The International Copper Association (ICA) issued a report today that details the increasing role copper plays in the development of electrified transportation and the integration of energy storage. The research, conducted by IDTechEx, demonstrates that copper will have a critical impact in three key areas as this sector grows: energy storage, charging infrastructure, and the production of electric vehicles.
“The adoption of electric vehicles is projected to increase throughout the world and the demand for copper will increase accordingly since it is an important element to the entire progression of the industry,” said Colin Bennett, Market Analysis and Outreach, ICA. “Just as internal combustion engine vehicles need a network of filling stations, electric vehicles require a charging infrastructure that will involve a significant use of copper.”
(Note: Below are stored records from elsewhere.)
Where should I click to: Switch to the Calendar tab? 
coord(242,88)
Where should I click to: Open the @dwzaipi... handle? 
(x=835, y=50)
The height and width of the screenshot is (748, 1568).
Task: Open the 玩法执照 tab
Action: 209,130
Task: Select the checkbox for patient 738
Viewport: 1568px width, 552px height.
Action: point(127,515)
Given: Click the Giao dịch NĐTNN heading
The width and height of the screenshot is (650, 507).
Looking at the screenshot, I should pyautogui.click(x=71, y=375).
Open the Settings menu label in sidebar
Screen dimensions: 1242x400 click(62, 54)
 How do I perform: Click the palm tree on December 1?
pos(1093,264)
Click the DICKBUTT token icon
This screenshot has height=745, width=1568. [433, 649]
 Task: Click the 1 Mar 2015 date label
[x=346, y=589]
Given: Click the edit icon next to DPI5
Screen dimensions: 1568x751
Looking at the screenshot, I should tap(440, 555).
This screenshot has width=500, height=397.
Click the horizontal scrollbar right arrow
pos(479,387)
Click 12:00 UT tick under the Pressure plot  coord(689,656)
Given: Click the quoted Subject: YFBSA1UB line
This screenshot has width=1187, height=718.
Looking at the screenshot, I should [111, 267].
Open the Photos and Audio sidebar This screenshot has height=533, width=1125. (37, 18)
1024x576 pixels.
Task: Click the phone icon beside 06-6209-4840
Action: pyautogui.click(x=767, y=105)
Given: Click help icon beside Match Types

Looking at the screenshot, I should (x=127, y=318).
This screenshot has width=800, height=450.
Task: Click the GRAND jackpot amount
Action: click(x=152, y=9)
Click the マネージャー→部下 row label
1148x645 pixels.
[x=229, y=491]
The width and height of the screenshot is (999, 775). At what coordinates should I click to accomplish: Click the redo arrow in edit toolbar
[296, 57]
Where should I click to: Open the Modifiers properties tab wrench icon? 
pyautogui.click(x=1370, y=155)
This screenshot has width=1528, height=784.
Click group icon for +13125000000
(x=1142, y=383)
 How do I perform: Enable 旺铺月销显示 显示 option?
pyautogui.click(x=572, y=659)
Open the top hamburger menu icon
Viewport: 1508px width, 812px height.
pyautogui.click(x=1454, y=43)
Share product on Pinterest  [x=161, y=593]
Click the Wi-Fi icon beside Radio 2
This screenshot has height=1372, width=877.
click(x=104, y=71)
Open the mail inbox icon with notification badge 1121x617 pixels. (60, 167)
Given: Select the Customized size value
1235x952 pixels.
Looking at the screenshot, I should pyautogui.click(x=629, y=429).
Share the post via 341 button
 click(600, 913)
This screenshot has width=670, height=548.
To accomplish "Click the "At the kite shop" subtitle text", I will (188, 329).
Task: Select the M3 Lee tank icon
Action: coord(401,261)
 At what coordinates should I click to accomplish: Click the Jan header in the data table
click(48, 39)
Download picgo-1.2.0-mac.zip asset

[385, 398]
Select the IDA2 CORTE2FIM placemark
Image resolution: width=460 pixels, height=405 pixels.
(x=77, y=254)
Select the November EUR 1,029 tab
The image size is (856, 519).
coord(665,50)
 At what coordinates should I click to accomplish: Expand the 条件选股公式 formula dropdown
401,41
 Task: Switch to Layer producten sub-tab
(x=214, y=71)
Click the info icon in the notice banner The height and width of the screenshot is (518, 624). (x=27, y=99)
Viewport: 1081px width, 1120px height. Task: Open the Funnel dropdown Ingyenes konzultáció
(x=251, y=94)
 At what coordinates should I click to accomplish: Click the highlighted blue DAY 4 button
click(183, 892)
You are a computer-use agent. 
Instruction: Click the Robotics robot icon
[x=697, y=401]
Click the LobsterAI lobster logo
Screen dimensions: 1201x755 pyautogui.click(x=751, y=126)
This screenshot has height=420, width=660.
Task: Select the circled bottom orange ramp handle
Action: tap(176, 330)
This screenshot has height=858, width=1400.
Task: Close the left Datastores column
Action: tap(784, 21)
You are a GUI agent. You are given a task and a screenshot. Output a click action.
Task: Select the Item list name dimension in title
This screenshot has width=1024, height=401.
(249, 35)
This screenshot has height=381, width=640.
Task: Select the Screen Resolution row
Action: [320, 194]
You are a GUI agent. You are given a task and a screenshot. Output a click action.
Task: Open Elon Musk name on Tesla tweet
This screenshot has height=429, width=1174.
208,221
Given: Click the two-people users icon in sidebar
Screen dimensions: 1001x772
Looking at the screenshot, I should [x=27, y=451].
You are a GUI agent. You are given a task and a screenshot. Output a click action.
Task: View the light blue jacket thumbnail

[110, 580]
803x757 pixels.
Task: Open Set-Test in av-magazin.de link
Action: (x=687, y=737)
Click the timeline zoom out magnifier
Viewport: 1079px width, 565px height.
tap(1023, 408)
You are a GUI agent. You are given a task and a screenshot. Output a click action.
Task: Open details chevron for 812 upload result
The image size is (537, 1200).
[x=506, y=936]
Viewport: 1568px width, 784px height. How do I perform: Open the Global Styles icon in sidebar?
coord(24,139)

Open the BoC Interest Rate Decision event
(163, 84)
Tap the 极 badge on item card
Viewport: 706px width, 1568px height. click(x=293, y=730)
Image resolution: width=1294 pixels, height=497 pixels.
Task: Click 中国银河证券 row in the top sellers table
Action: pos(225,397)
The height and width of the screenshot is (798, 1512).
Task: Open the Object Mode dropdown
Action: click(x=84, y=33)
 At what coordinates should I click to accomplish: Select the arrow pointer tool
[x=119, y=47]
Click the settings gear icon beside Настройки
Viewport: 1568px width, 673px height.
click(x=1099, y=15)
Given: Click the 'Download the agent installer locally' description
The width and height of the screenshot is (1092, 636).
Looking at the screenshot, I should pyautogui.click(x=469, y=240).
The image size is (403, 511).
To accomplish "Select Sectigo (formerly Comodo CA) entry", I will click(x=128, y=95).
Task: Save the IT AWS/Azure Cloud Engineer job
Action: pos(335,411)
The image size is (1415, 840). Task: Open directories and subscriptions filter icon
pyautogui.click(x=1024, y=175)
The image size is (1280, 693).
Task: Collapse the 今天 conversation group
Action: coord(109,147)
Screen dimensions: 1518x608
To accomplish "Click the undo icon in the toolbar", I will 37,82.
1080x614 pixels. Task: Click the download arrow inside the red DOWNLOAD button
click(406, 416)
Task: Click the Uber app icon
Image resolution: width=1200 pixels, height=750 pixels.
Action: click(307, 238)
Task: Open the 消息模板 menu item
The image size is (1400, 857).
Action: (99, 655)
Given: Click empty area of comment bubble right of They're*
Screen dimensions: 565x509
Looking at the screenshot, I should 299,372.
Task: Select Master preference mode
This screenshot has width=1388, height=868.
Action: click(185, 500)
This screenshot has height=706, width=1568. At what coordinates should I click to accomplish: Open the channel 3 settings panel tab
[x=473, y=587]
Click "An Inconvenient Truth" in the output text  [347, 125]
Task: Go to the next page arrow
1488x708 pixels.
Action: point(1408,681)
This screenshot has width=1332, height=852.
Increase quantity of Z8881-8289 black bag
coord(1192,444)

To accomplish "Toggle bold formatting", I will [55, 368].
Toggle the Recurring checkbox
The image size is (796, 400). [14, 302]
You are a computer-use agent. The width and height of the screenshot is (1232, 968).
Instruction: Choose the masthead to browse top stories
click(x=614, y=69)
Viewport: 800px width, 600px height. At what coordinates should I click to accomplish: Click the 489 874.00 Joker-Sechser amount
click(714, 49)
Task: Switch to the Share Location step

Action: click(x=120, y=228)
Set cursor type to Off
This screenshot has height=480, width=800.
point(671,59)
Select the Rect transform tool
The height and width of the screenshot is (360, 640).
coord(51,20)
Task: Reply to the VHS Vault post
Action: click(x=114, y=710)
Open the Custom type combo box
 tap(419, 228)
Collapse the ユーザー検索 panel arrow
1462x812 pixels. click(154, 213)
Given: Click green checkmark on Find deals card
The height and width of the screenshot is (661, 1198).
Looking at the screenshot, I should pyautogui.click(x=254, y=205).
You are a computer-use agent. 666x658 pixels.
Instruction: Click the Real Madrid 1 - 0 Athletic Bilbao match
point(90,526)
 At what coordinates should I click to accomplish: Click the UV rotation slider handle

Energy storage is the most copper intensive component in the electo mobility spectrum. It is estimated that for every kilowatt-hour of a lithium ion battery, 1.1 to 1.2 kilograms of copper is used. Projections show that over time, this could result in as much as 600 kilotonnes of additional copper demand by 2027.
To further demonstrate the importance of the battery and its relationship to copper, an average electric bus has 395 kilograms (kg) of copper in its battery, which accounts for 85% of the vehicle’s total copper content. By comparison, a pure electric vehicle (EV) has a battery pack with 40 kg of copper, or 53% of its total copper content, while in hybrid electric vehicles (HEVs) the battery comprises just 3% of the total copper content.
Total copper content by vehicle type shows an electric bus contains 560 kg of copper followed by EVs with 75 kg, 52 kg for PHEVs, and 31 kg in HEVs.
The analysis also outlined the following factors that could potentially lead to increased copper use: larger battery capacity, increases in EV range, more electronics within the vehicle, and the development of smaller cells.